■ Instructions to follow
Look through the lines below and copy each one that includes "computer".

■ Records provided
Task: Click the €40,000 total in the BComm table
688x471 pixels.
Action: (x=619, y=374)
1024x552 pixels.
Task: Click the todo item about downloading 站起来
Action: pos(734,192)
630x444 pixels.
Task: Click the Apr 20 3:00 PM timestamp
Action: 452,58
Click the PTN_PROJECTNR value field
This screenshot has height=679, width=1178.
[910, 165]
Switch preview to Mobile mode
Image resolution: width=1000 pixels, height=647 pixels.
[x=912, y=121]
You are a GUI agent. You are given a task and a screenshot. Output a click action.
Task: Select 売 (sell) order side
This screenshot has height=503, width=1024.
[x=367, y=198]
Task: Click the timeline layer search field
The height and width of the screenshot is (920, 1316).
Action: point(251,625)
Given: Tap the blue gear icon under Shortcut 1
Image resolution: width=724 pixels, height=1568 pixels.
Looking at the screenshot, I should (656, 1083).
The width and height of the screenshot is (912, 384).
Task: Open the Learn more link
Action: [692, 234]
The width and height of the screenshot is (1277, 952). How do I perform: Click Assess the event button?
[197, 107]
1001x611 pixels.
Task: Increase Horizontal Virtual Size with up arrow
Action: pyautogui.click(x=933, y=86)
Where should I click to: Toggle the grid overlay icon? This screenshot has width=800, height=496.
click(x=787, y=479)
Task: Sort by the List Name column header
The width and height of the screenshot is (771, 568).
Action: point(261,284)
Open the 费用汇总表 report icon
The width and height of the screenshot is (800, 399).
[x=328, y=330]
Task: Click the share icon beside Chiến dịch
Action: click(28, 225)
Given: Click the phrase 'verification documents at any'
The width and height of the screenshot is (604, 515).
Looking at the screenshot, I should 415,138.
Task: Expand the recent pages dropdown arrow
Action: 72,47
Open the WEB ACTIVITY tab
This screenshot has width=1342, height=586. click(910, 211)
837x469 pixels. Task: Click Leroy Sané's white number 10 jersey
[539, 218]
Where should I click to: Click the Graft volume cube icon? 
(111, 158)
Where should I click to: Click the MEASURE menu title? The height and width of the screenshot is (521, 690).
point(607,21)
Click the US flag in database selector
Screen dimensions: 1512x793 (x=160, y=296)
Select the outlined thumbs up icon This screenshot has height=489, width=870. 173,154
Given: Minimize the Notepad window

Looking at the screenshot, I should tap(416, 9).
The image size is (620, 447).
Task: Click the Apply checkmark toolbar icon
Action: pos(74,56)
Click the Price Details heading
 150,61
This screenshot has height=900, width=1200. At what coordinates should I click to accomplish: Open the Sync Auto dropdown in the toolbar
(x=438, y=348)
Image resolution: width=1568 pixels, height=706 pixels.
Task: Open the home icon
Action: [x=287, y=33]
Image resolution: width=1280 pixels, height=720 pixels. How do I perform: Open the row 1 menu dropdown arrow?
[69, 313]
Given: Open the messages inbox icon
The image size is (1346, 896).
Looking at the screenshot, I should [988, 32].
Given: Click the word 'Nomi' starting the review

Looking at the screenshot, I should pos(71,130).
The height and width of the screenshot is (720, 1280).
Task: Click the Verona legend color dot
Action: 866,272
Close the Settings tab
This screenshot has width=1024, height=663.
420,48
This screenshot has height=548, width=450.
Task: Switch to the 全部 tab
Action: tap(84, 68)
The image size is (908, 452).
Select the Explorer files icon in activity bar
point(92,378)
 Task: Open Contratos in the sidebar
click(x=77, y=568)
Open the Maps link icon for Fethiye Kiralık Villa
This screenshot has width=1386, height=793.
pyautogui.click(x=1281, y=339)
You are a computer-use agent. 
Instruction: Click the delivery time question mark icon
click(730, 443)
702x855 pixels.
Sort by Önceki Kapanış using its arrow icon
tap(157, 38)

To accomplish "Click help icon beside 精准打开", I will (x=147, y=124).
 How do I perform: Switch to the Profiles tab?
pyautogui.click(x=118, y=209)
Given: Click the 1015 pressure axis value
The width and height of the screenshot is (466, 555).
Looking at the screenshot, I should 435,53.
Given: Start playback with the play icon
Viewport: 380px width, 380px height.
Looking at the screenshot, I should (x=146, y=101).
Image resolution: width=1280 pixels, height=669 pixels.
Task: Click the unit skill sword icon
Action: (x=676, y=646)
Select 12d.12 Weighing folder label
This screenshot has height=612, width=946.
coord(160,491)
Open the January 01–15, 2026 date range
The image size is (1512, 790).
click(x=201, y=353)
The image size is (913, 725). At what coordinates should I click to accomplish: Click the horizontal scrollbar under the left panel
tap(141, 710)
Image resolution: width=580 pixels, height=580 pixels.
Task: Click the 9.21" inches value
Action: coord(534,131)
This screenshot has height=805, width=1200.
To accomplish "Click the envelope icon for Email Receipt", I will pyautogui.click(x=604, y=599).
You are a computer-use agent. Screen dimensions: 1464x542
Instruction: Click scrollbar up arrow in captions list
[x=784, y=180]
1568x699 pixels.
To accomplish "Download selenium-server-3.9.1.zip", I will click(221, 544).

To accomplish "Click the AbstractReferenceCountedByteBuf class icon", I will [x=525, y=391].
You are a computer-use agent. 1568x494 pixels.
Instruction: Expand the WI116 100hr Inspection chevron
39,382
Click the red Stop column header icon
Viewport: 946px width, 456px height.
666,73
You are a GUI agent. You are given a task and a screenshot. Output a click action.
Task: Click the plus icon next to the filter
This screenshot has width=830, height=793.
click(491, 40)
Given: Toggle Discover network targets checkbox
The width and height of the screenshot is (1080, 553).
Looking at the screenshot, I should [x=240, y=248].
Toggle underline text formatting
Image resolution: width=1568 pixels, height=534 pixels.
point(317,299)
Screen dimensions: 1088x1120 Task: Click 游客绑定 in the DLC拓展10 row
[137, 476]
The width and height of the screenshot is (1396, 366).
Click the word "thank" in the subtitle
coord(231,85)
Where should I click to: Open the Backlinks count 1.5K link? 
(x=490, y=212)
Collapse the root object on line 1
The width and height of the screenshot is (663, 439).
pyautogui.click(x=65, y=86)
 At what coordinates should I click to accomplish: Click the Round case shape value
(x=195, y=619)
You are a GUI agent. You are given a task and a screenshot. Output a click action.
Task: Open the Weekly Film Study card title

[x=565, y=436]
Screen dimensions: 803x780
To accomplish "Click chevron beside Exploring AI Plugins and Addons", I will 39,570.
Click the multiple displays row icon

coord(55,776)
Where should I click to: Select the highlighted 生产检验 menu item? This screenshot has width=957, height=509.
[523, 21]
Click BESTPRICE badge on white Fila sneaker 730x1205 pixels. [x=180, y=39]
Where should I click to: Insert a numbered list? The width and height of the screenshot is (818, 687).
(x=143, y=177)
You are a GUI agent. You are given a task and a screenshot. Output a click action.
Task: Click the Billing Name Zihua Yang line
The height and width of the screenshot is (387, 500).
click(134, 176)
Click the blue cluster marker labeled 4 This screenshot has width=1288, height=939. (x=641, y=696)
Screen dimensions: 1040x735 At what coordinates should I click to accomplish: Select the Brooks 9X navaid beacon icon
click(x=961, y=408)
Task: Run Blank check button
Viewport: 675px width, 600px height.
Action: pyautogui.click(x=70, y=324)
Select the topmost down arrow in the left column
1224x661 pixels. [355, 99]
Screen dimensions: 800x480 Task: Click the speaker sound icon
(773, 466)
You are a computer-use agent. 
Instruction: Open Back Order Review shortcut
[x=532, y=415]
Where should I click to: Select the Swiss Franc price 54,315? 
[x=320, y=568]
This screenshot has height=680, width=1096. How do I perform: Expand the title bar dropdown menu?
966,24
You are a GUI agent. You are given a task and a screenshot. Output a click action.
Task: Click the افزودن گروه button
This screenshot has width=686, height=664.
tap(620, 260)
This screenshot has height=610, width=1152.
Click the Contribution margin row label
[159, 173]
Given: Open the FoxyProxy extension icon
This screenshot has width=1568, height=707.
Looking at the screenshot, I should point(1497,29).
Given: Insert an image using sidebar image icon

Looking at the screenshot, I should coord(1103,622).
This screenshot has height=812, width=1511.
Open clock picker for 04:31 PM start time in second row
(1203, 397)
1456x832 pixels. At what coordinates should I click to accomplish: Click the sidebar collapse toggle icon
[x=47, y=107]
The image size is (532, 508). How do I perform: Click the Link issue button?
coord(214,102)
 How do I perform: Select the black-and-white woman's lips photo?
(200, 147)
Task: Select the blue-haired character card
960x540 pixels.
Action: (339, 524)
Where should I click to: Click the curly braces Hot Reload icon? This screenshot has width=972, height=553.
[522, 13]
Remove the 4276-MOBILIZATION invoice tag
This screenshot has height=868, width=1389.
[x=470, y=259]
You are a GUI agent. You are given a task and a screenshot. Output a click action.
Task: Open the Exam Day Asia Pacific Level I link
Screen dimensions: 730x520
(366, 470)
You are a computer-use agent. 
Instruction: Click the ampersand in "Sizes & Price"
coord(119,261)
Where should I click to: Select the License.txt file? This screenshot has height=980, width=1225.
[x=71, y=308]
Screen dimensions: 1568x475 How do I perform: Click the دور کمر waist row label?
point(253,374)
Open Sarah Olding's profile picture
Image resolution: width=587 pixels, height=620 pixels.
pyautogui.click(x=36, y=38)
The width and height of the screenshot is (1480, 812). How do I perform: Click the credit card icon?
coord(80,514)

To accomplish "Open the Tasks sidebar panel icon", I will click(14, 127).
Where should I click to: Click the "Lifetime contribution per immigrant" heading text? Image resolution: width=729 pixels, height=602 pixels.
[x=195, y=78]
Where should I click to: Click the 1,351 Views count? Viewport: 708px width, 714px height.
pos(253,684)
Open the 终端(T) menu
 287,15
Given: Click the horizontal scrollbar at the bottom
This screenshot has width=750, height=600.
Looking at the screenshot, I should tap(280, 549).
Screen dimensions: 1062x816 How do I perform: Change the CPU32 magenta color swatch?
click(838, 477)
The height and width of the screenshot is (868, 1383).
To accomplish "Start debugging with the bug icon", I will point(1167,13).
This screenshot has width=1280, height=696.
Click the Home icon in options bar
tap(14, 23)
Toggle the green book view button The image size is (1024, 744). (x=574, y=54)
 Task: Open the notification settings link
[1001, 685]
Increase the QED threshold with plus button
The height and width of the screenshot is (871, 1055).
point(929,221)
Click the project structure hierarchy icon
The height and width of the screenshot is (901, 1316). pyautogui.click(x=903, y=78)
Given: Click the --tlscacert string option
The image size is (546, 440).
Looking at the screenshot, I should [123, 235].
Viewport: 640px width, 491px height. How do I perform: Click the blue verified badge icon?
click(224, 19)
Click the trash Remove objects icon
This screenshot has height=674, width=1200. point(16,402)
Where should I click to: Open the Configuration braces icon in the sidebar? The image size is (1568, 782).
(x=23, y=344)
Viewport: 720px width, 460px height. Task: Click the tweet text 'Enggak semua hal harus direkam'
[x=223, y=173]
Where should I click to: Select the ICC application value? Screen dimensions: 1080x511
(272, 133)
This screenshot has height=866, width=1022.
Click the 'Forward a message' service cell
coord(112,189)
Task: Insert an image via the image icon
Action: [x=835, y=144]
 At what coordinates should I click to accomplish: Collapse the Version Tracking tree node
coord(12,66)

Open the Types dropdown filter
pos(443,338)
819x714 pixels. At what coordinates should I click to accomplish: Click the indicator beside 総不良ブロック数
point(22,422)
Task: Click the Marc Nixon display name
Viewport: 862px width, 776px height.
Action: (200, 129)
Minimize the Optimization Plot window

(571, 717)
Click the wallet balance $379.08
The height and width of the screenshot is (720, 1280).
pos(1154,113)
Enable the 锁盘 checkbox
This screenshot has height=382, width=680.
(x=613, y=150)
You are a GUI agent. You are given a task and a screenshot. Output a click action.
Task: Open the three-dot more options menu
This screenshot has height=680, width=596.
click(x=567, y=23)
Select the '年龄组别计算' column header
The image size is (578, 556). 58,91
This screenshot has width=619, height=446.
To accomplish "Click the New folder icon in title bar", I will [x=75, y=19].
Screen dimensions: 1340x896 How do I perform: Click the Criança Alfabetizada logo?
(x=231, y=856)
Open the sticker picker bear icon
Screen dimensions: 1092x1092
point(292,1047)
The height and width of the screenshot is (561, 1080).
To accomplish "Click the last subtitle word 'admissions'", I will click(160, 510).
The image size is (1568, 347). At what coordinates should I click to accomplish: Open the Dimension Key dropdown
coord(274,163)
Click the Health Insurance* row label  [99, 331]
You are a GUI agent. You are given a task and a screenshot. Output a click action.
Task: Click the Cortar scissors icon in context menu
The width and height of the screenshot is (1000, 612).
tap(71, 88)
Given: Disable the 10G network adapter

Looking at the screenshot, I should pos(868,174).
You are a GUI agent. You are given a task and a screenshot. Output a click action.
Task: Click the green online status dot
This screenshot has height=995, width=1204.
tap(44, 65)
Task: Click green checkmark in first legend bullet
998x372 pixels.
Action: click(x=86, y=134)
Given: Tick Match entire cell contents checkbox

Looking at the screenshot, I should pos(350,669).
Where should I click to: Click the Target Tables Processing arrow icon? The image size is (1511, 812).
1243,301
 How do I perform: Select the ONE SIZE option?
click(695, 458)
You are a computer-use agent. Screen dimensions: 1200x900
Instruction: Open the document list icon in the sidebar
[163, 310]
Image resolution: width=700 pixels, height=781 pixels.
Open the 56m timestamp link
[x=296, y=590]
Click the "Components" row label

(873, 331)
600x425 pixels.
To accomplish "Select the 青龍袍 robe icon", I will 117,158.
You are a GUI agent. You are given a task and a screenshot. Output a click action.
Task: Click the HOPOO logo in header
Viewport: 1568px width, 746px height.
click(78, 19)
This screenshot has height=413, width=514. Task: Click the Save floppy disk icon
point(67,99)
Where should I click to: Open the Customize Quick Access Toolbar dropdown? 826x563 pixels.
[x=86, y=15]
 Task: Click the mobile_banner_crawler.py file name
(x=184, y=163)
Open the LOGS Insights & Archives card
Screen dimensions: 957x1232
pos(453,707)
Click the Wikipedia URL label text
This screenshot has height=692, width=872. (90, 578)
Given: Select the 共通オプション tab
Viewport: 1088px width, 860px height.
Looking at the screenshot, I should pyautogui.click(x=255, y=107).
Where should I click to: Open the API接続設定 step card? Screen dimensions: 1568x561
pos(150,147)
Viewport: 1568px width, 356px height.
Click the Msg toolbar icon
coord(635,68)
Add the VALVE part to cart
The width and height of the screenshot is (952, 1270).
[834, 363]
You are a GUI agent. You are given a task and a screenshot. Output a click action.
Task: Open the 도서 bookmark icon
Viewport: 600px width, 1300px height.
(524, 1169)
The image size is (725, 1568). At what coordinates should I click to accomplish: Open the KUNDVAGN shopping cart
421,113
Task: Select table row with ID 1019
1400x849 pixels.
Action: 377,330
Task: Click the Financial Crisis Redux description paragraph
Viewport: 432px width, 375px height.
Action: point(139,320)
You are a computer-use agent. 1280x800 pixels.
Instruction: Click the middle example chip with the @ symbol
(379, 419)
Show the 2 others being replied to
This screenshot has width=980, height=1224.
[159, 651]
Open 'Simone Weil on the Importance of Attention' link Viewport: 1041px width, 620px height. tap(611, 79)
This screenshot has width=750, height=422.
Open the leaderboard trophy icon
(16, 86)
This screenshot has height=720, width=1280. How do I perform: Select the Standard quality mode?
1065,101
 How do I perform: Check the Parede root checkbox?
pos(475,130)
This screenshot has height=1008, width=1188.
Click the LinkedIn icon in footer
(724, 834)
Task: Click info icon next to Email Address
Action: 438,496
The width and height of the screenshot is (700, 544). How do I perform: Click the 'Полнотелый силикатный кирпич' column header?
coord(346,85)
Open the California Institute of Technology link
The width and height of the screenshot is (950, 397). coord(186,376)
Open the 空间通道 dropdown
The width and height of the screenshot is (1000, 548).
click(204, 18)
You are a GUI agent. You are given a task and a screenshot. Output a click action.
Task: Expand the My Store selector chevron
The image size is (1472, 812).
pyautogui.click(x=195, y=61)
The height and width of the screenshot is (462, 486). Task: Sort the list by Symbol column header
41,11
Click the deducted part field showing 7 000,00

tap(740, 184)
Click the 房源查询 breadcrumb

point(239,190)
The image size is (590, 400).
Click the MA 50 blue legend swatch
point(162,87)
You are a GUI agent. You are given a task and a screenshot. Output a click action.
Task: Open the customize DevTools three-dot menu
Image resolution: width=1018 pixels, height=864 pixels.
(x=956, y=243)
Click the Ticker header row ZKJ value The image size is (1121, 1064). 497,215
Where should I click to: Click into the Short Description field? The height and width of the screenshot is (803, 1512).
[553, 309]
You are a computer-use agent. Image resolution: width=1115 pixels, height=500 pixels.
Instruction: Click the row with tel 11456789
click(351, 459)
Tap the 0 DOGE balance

■ The answer
You are a computer-use agent. 
You are a computer-use agent. Screen dimensions: 1464x542
You are a computer-use agent. 1568x494 pixels.
You are a computer-use agent. 
You are a computer-use agent. 
You are a computer-use agent. Screen dimensions: 1200x900
You are a computer-use agent. 1280x800 pixels.
You are a computer-use agent. Image resolution: width=1115 pixels, height=500 pixels.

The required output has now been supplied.